Benchmarks

Simulations

Linear simulation

mgcpy.benchmarks.simulations.linear_sim(num_samp, num_dim, noise=1, indep=False, low=-1, high=1)[source]

Function for generating a linear simulation.

Parameters
  • num_samp -- number of samples for the simulation

  • num_dim -- number of dimensions for the simulation

  • noise -- noise level of the simulation, defaults to 1

  • indep -- whether to sample x and y independently, defaults to false

  • low -- the lower limit of the data matrix, defaults to -1

  • high -- the upper limit of the data matrix, defaults to 1

Returns

the data matrix and a response array

Exponential simulation

mgcpy.benchmarks.simulations.exp_sim(num_samp, num_dim, noise=3, indep=False, low=0, high=3)[source]

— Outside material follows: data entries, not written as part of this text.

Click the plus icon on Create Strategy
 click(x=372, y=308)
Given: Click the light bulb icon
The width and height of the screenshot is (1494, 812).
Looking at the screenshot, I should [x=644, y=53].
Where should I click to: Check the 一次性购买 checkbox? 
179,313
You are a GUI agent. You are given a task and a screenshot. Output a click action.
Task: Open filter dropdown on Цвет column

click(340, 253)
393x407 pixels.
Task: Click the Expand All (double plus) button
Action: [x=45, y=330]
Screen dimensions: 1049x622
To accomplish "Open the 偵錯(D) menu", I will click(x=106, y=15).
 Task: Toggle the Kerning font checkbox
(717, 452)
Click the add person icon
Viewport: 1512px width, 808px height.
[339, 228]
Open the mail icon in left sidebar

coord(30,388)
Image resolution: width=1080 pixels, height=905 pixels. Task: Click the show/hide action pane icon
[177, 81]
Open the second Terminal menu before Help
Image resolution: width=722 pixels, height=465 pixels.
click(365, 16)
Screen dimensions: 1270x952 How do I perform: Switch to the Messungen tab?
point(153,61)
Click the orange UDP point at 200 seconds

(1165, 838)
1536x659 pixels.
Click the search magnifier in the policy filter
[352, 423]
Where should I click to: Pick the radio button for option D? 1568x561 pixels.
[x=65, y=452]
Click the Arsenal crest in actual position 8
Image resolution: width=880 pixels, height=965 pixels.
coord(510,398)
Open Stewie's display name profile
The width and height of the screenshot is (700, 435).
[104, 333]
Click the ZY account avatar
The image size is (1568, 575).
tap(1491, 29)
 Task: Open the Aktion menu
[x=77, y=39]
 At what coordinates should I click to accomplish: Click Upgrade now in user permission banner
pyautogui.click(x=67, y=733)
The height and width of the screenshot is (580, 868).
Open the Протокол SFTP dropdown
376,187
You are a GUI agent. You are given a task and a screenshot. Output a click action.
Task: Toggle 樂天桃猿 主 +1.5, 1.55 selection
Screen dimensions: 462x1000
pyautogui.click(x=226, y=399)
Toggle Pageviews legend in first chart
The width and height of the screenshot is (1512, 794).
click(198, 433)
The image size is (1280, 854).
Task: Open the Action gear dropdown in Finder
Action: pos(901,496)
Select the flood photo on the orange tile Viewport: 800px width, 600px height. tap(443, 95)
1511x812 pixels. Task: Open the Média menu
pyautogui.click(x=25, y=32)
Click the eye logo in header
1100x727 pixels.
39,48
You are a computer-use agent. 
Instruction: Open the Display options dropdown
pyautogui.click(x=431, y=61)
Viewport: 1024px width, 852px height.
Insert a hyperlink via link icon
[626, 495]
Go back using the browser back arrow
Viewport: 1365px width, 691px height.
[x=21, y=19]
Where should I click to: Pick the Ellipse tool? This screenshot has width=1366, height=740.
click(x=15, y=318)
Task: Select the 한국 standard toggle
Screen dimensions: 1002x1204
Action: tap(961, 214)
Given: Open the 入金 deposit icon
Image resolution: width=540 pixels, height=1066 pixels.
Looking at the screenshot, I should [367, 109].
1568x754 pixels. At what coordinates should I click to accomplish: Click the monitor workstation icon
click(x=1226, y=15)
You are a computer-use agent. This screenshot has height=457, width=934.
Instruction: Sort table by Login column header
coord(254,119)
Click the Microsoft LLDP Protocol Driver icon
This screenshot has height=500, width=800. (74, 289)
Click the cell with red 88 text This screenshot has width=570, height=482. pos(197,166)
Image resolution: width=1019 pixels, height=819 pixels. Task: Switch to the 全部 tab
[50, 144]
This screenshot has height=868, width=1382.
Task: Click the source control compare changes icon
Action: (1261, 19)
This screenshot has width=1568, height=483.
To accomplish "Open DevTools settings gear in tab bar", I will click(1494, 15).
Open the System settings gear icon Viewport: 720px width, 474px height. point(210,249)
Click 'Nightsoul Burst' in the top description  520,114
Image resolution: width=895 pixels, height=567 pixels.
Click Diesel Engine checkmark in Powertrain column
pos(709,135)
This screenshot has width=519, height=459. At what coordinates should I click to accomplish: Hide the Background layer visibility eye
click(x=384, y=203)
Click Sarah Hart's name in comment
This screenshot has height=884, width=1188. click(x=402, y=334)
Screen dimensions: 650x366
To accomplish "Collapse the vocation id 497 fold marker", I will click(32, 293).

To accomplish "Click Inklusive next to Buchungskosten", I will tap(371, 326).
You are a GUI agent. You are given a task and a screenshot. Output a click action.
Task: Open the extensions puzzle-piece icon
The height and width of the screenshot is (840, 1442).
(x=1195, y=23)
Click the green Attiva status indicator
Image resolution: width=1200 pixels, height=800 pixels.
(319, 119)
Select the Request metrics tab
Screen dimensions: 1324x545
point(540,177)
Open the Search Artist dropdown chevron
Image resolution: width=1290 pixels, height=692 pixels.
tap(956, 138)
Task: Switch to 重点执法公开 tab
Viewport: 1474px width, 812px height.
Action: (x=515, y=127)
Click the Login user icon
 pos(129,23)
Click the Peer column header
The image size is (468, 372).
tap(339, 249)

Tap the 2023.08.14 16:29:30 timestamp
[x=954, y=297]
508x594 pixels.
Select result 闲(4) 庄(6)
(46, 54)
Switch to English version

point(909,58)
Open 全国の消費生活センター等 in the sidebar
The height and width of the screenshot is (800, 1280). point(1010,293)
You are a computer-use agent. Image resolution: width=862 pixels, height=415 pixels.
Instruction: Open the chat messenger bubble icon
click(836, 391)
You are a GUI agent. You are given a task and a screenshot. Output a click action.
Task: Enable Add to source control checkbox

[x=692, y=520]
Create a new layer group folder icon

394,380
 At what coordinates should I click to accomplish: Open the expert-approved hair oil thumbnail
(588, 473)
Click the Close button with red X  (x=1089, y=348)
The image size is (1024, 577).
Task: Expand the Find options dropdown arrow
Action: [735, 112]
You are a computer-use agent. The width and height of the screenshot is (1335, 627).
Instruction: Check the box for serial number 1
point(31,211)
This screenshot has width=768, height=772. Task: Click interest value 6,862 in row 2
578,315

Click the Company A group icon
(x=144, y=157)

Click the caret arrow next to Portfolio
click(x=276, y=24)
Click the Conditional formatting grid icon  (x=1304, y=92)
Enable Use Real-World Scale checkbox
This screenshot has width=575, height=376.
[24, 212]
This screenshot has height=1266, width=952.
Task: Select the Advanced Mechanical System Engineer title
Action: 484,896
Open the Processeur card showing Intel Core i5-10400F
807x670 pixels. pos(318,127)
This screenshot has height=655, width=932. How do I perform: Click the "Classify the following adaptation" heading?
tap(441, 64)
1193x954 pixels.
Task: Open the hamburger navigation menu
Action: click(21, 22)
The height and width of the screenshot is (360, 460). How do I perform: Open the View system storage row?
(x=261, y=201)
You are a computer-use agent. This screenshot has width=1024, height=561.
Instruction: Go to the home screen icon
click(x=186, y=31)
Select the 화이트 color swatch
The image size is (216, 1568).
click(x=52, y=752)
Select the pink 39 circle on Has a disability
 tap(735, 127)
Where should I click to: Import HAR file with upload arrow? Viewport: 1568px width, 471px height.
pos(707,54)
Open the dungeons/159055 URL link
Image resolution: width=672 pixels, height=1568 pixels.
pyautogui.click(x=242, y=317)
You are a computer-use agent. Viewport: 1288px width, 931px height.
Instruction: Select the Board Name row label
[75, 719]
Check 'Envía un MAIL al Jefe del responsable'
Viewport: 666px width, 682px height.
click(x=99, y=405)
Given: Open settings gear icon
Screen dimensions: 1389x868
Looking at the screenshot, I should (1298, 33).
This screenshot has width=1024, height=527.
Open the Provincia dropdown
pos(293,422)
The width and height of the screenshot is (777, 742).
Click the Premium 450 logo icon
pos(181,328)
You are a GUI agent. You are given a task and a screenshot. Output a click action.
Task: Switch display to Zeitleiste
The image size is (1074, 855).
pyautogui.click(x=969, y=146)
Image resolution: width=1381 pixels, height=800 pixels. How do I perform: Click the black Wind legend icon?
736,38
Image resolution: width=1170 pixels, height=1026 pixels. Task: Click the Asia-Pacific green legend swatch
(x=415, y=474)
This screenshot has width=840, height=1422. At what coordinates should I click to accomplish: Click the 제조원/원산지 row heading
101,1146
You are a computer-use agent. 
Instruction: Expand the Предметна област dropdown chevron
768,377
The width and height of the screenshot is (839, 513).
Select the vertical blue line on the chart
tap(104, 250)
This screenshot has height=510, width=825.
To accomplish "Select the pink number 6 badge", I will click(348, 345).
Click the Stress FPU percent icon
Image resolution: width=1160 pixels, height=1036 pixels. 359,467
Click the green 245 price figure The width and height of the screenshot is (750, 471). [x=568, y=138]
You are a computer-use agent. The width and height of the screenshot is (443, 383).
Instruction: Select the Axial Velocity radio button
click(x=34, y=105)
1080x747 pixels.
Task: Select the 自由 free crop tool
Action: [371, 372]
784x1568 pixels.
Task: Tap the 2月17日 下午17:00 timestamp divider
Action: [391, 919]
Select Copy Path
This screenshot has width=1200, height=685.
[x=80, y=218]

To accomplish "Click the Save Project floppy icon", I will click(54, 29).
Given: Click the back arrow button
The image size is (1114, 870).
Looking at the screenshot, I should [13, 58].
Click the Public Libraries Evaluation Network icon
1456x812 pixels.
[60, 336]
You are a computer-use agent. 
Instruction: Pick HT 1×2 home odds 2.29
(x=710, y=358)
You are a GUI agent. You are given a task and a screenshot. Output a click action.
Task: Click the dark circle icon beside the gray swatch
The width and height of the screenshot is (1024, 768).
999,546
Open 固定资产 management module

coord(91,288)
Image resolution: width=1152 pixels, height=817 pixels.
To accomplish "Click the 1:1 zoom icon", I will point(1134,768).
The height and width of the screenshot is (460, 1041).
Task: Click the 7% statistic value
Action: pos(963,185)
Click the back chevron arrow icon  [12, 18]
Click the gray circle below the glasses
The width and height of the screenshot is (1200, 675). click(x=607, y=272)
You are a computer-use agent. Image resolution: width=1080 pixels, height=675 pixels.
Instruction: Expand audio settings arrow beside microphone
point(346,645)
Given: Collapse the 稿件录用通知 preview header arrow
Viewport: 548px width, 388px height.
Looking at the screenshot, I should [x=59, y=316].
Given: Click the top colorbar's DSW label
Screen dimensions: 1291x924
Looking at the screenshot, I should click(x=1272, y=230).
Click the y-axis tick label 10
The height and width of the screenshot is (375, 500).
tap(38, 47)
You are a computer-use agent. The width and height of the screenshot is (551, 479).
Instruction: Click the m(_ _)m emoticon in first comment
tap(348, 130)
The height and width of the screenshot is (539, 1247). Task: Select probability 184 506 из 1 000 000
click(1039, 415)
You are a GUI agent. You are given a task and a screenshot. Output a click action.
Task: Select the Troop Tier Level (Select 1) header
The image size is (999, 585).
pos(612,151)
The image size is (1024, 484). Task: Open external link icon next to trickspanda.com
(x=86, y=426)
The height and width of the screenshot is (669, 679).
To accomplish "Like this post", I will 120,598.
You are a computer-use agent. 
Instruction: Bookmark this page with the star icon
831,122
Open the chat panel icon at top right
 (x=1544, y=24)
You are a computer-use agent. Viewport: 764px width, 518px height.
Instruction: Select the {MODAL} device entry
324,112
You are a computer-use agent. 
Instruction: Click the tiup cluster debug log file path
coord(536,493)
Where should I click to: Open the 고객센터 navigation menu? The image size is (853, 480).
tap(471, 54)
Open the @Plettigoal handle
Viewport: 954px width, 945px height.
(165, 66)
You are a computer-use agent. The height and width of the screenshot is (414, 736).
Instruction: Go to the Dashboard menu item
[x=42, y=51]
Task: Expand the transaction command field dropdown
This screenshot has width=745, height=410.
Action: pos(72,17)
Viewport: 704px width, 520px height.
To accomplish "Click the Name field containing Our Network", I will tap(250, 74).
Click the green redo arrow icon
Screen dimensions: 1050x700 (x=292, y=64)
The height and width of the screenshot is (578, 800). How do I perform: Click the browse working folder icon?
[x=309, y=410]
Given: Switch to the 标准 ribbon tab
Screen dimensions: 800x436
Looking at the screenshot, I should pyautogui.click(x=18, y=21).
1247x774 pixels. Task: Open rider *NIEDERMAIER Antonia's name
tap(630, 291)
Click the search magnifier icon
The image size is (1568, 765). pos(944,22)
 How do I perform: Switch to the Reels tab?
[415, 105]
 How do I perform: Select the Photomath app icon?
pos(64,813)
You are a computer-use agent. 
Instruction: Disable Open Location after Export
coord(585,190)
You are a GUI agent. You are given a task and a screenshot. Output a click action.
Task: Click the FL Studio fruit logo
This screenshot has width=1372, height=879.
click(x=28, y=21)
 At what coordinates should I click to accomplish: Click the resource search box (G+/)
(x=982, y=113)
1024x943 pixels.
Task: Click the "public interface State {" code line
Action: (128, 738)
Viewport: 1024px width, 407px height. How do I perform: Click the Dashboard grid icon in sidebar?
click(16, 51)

Function for generating an exponential simulation.

Parameters
  • num_samp -- number of samples for the simulation

  • num_dim -- number of dimensions for the simulation

  • noise -- noise level of the simulation, defaults to 10

  • indep -- whether to sample x and y independently, defaults to false

  • low -- the lower limit of the data matrix, defaults to 0

  • high -- the upper limit of the data matrix, defaults to 3

Returns

the data matrix and a response array

Cubic simulation

mgcpy.benchmarks.simulations.cub_sim(num_samp, num_dim, noise=15, indep=False, low=-1, high=1, cub_coeff=array([-12, 48, 128]), scale=1e-05)[source]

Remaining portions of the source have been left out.